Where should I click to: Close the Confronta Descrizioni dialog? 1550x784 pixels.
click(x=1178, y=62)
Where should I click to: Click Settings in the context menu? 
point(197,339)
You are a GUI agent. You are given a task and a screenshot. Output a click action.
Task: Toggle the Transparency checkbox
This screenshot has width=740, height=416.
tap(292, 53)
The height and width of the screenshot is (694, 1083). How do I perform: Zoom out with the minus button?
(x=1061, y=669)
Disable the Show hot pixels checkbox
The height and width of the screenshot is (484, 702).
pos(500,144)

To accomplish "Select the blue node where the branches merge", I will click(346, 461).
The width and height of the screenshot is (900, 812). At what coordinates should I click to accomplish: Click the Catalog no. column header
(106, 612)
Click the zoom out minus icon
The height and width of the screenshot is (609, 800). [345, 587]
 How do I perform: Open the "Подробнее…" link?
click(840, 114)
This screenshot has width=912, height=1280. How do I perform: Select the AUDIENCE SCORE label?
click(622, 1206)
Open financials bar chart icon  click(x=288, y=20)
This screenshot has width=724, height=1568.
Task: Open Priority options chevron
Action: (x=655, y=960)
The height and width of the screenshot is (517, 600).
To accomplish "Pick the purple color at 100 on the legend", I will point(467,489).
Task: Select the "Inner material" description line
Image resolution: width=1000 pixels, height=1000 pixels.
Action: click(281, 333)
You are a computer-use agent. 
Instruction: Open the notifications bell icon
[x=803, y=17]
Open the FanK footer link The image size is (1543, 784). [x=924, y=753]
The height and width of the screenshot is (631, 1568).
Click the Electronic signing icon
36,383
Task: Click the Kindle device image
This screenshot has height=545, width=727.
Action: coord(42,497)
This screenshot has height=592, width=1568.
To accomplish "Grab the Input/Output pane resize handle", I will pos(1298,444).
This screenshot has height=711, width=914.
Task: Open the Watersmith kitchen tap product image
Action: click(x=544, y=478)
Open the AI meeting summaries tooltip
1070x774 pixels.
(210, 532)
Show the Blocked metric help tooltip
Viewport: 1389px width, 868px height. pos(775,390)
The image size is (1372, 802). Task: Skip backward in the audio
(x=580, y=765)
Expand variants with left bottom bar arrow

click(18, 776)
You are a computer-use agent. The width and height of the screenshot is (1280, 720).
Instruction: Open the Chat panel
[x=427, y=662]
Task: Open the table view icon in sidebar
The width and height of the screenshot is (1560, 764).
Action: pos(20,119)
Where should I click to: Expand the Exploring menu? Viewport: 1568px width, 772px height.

▶ _Exercise brief_
The lines to write out run from the one with "You are a computer-use agent. The" through the end of the records. Give them exactly, and only them.

▶ _Your solution_
You are a computer-use agent. The width and height of the screenshot is (1280, 720).
Instruction: Open the Chat panel
[x=427, y=662]
Task: Open the table view icon in sidebar
The width and height of the screenshot is (1560, 764).
Action: pos(20,119)
Where should I click to: Expand the Exploring menu? Viewport: 1568px width, 772px height.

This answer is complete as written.